‘Smudge the Blades’ hockey line aims to celebrate First Nation’s hockey culture and give back to the community

The clothing line was created by a former Prince Albert hockey player from Sturgeon Lake First Nation

Harlan Kingfisher launched his clothing line in the summer (Submitted photo)

Harlan Kingfisher grew up playing hockey on a pond outside his house using a net made of 2x4s and chicken wire.

Kingfisher grew up on Sturgeon Lake First Nation with his grandparents, around 50 kilometres north of Prince Albert. He played house league in Prince Albert but said sometimes it was tough to make it to practice.

As he got older, his dad was able to get him into a higher-level of hockey. He played minor AA hockey in the city before going on to play with Waywayseecappo Wolverines in the MJHL (Manitoba Junior Hockey League). He was later traded to the OCN Blizzard. He even got to travel to Europe to play on Team Canada with other Indigenous hockey players.

His hockey journey carried him through to university before meeting his wife and starting a family.

With little to no games and tournaments going on due to the pandemic, Kingfisher decided to bring an idea to life that he’s had for a while.

That idea is ‘Smudge the Blades’, a hockey clothing line that displays First Nations sayings and Cree syllabics. The idea was inspired by Kingfisher’s experience playing hockey and attending tournaments, like the annual Senators Cup hosted by the Prince Albert Grand Council.

“(The tournaments) attract a lot of people and everyone’s proud to show up, (and) cheer for your band, cheer for your team, so it’s a really nice to see people that you haven’t seen in a while. It’s worth more than hockey. It’s a cultural celebration, everyone loves going to these and getting together,” said Kingfisher.
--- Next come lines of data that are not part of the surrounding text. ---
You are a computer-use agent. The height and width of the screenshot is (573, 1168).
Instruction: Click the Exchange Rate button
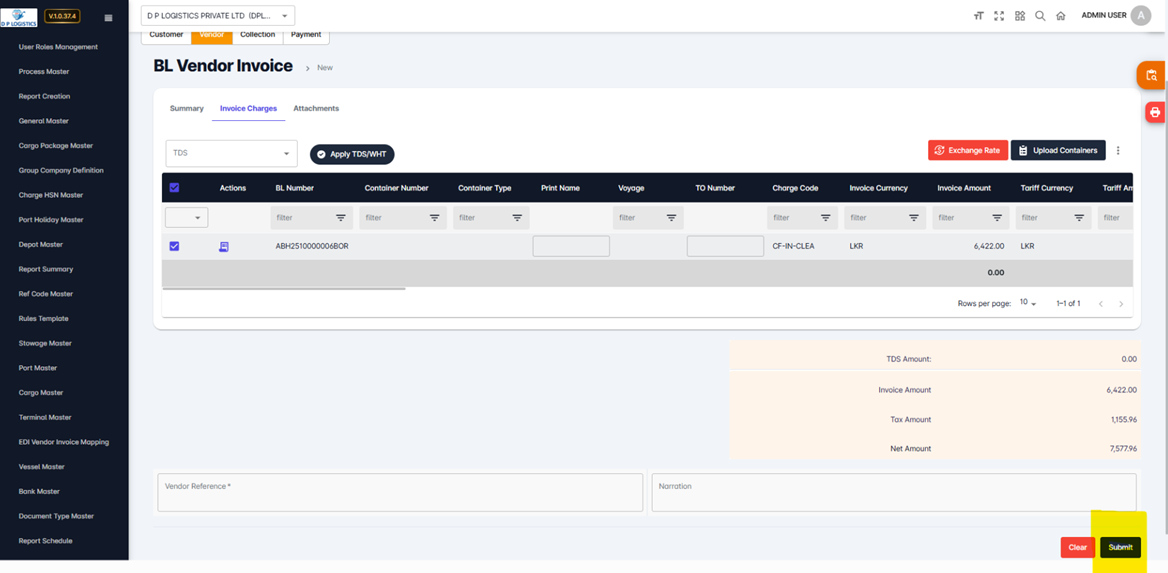(967, 150)
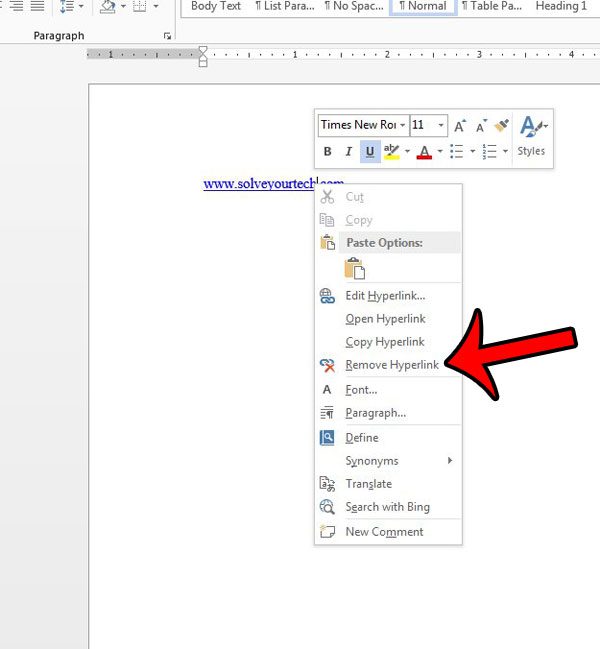Click the indent marker on the ruler
The width and height of the screenshot is (600, 649).
point(203,56)
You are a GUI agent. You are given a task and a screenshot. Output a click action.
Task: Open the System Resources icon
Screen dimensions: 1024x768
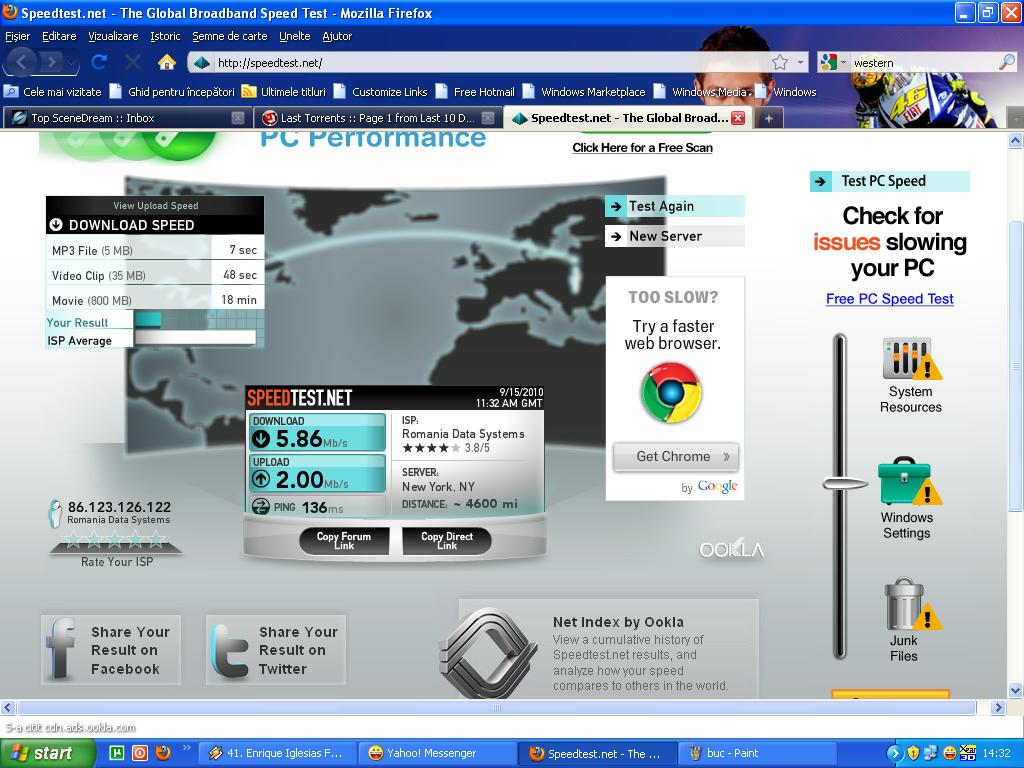tap(909, 358)
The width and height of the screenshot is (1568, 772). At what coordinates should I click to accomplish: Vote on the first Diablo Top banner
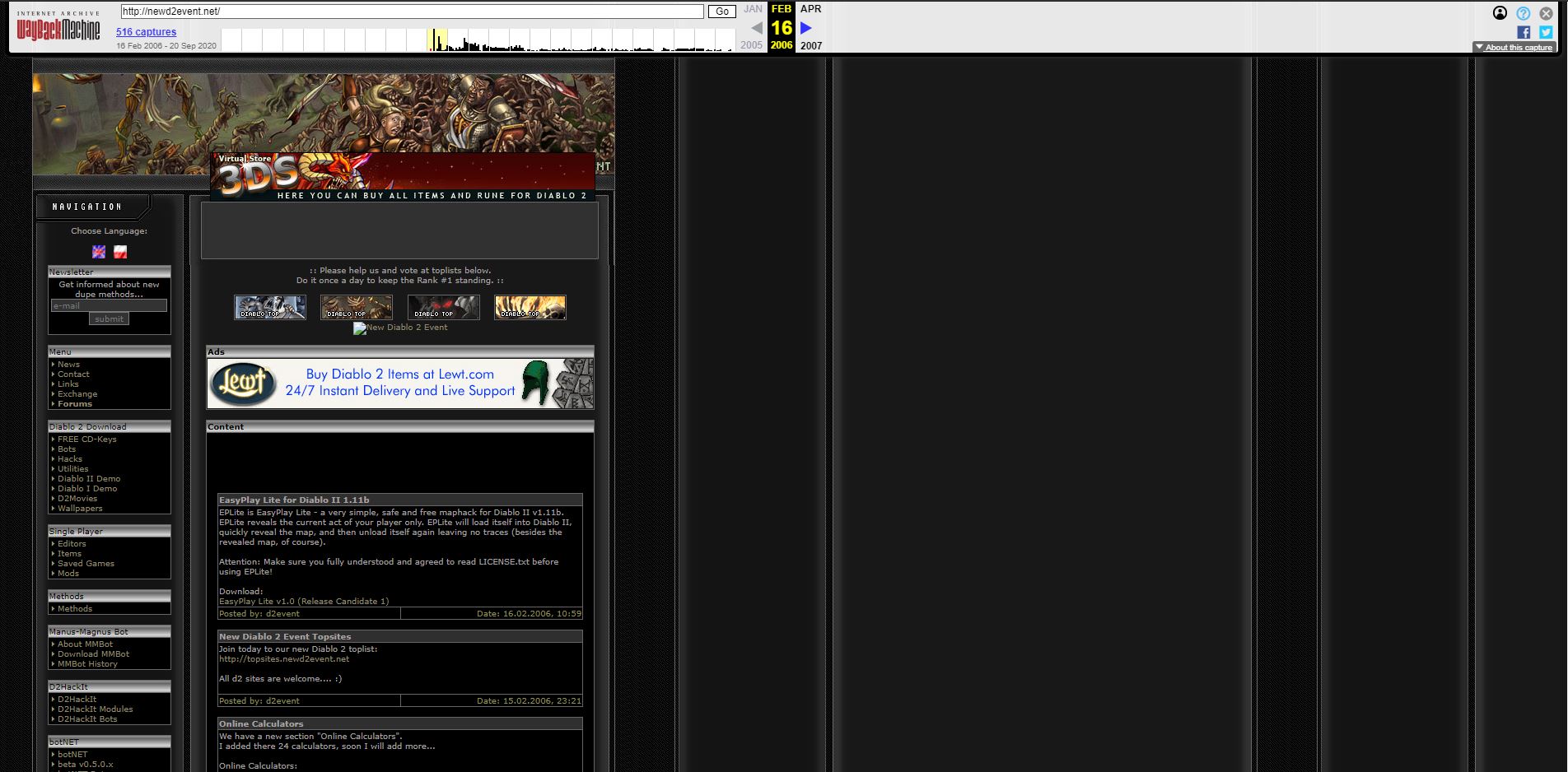pyautogui.click(x=270, y=307)
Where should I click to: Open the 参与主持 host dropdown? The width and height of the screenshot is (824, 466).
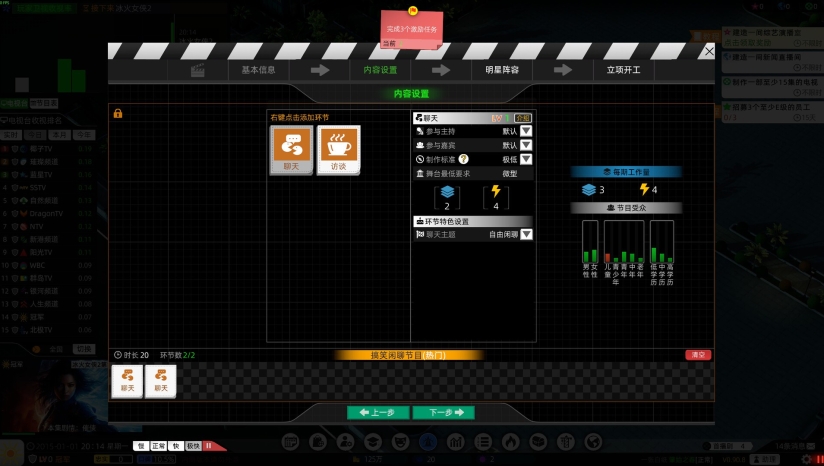pyautogui.click(x=526, y=131)
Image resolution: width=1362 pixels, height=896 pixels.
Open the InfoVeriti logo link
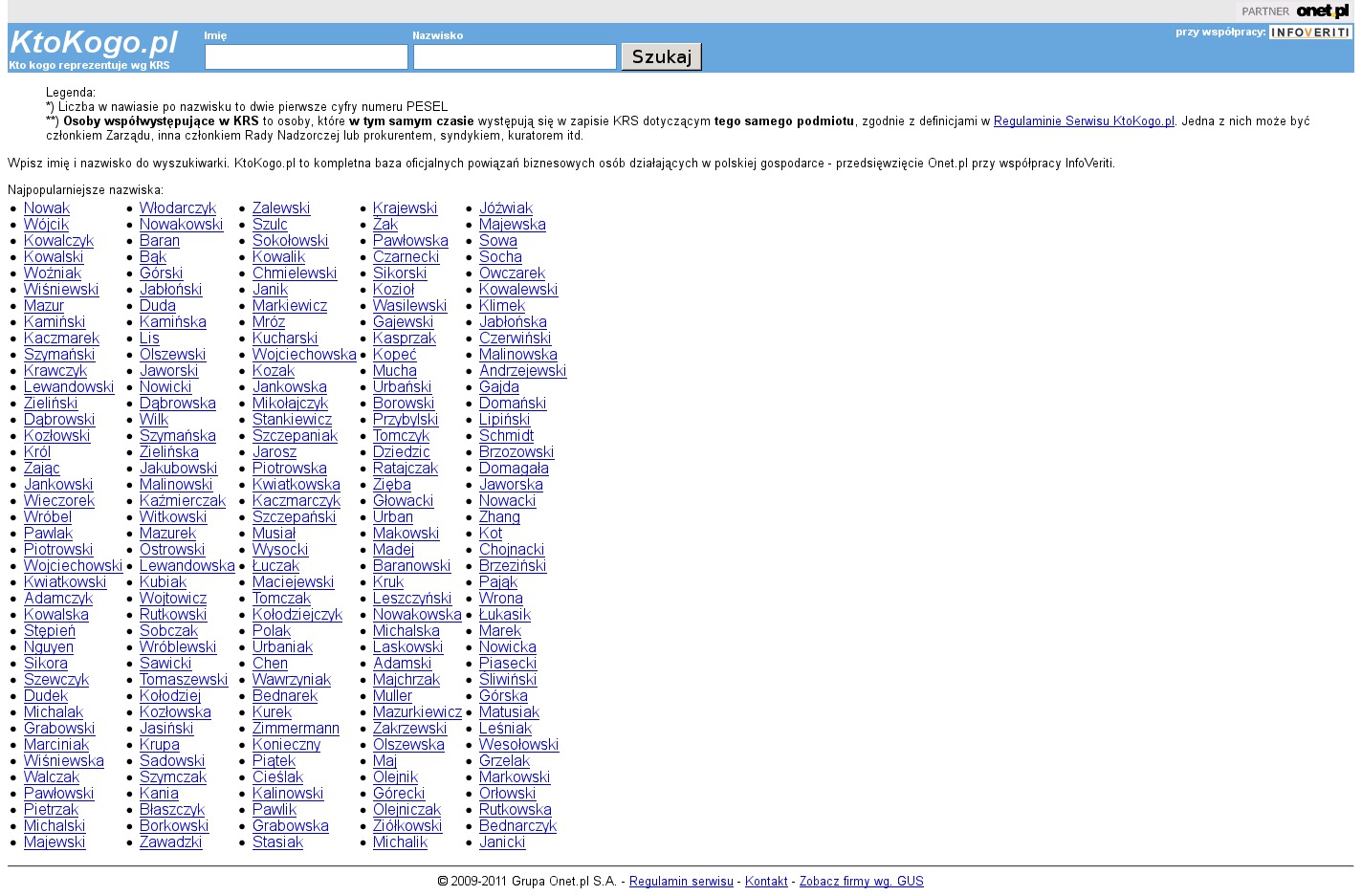[x=1309, y=33]
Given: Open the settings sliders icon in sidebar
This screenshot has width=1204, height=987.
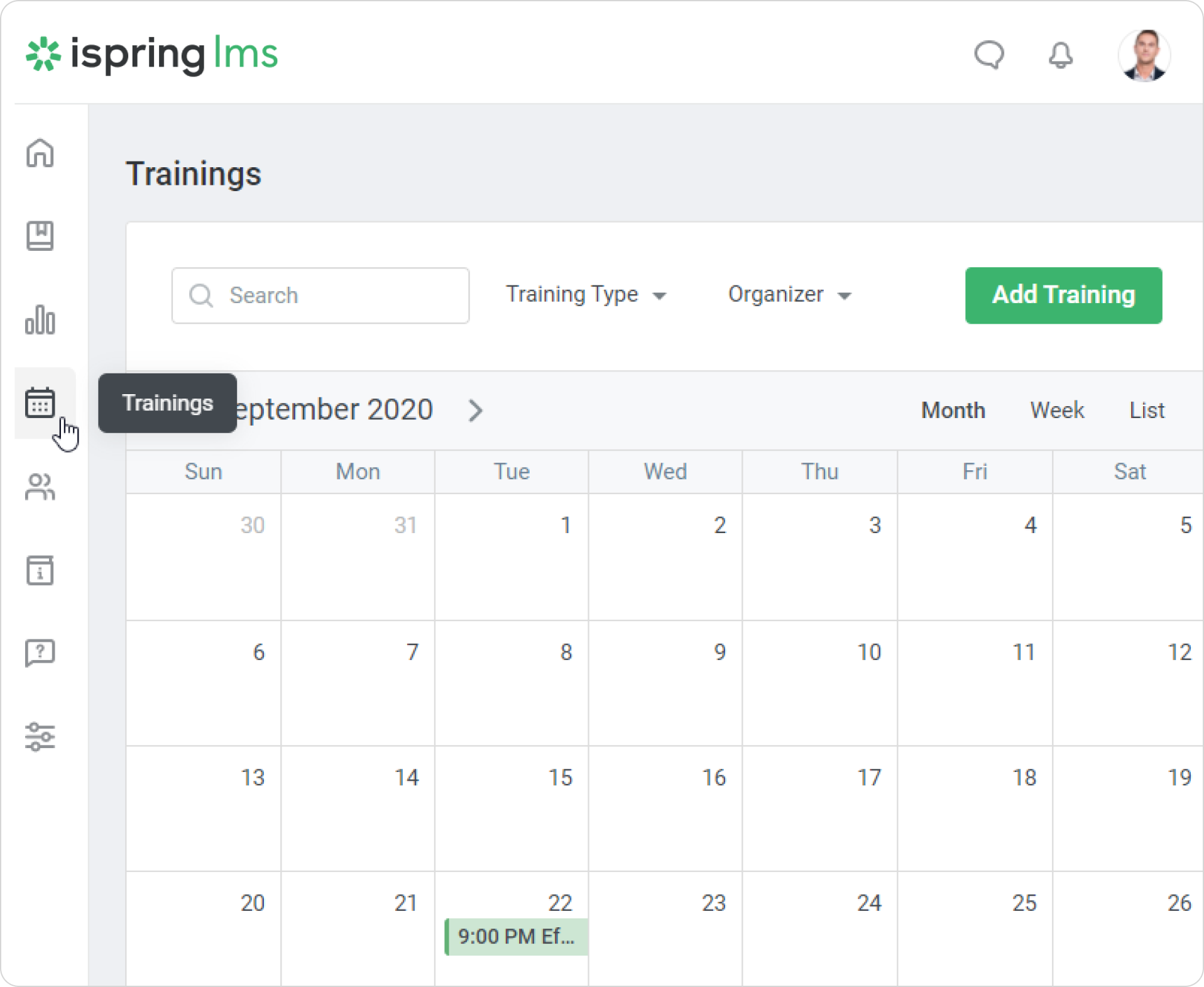Looking at the screenshot, I should pyautogui.click(x=40, y=736).
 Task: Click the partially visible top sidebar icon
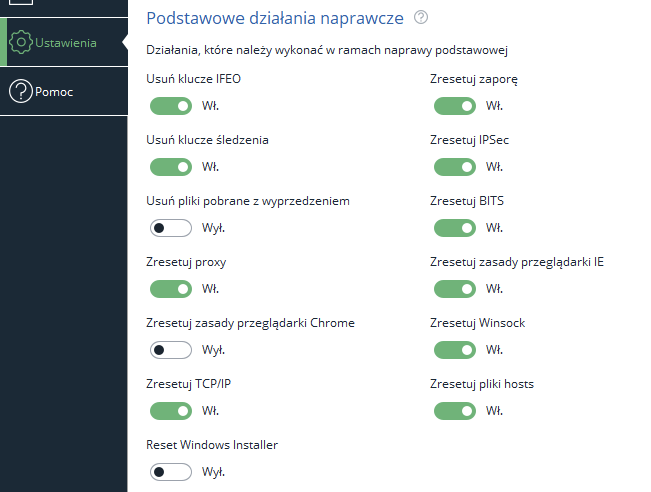click(x=20, y=3)
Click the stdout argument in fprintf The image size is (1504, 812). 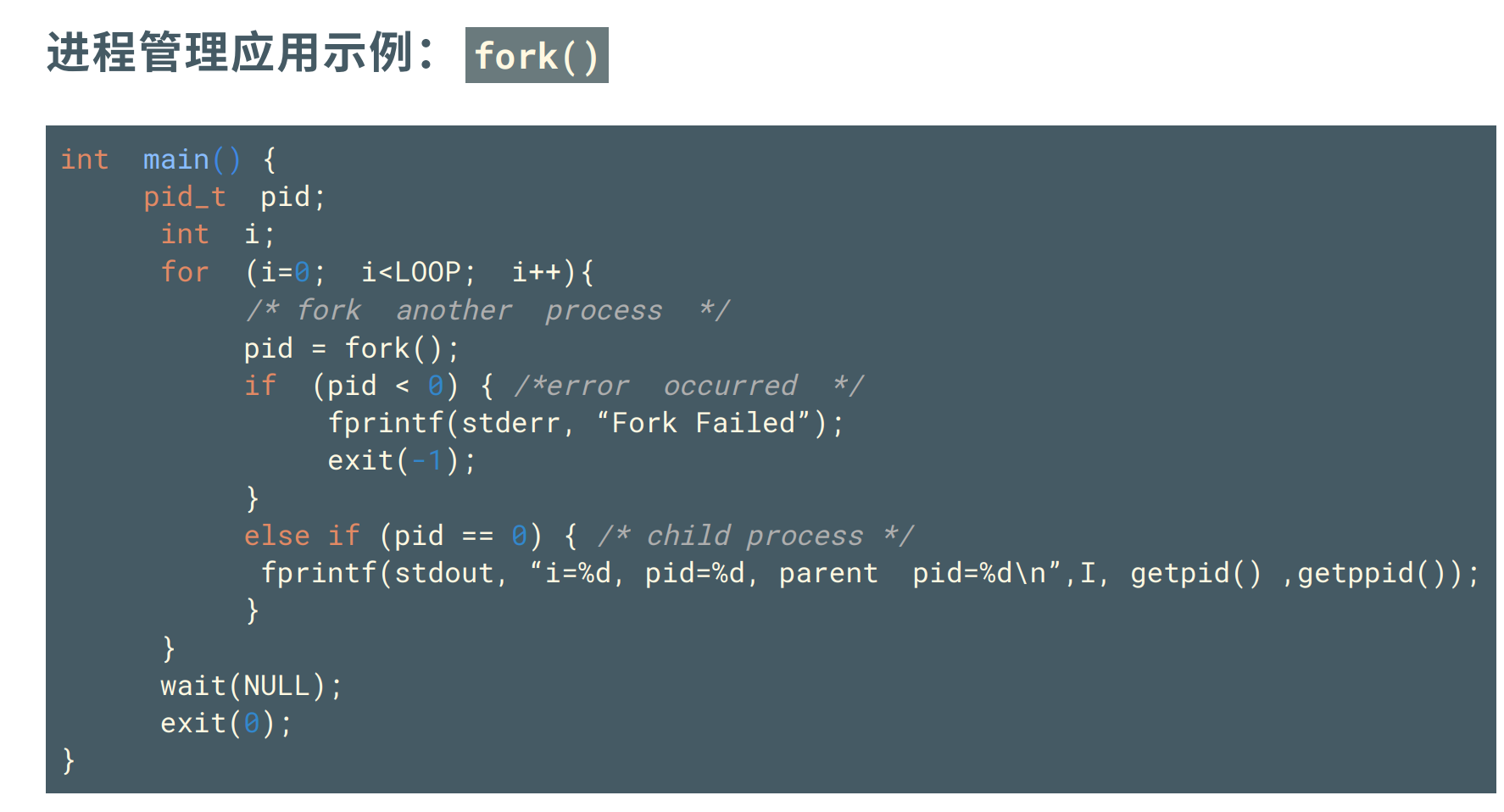pos(443,573)
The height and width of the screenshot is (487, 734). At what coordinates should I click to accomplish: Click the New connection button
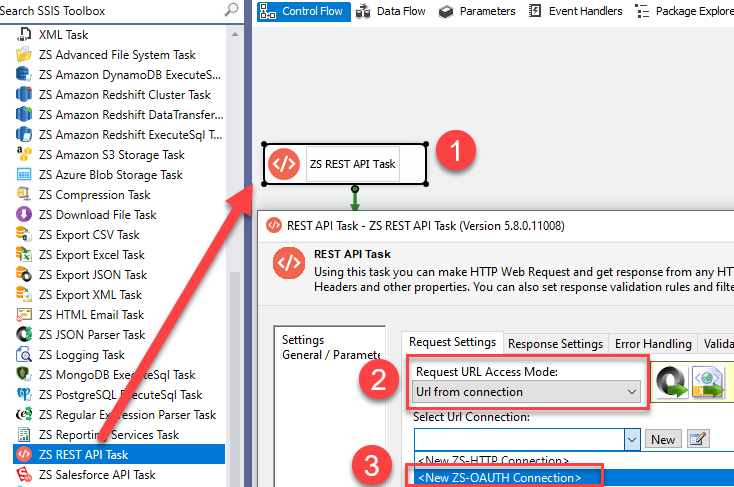pos(663,439)
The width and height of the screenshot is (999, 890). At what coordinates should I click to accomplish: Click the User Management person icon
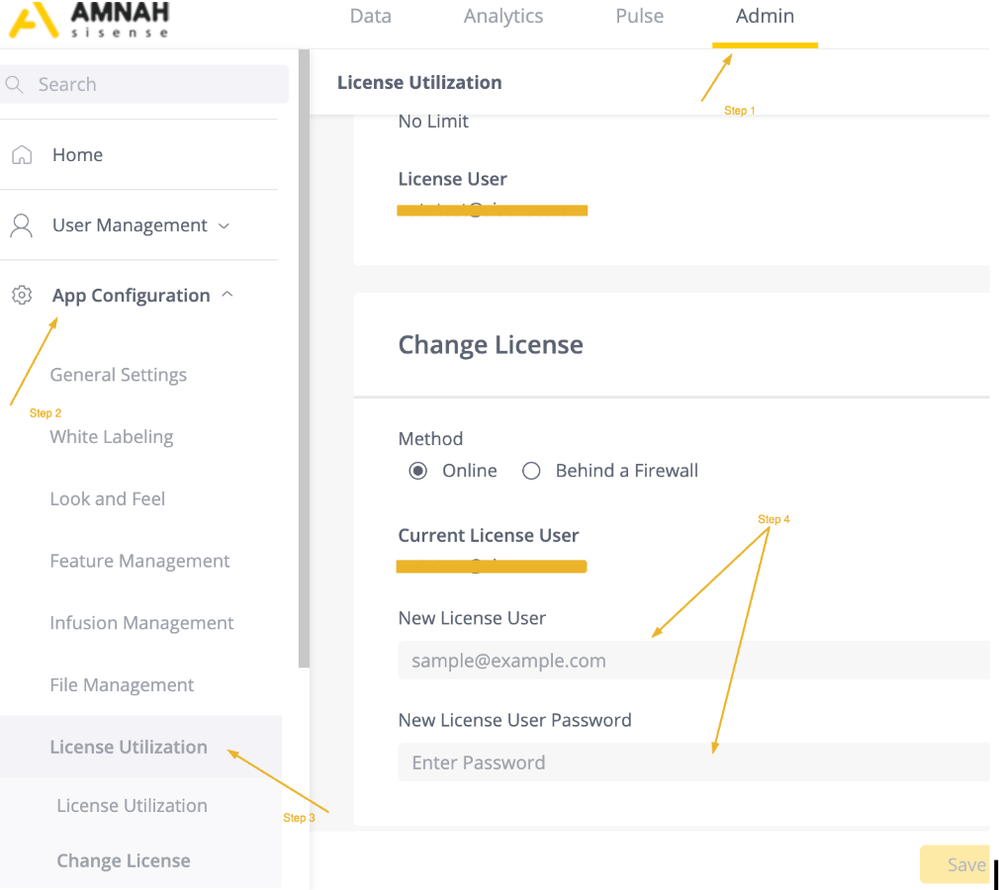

Most of the sayings are common to the First Nations hockey community, such as ‘First Nations Hockey Sensation’, or ‘Ever Sick Dangles’ but Kingfisher gets ideas from other sources too.

He recently spoke to Clarence Iron, who in March 2019 called a NHL game in Plains Cree. Iron, from Pinehouse, Sask., came up with a design idea to translate the iconic phrase of ‘he shoots, he scores’ to Cree. The sweater was launched on Tuesday night and is available for pre-sale.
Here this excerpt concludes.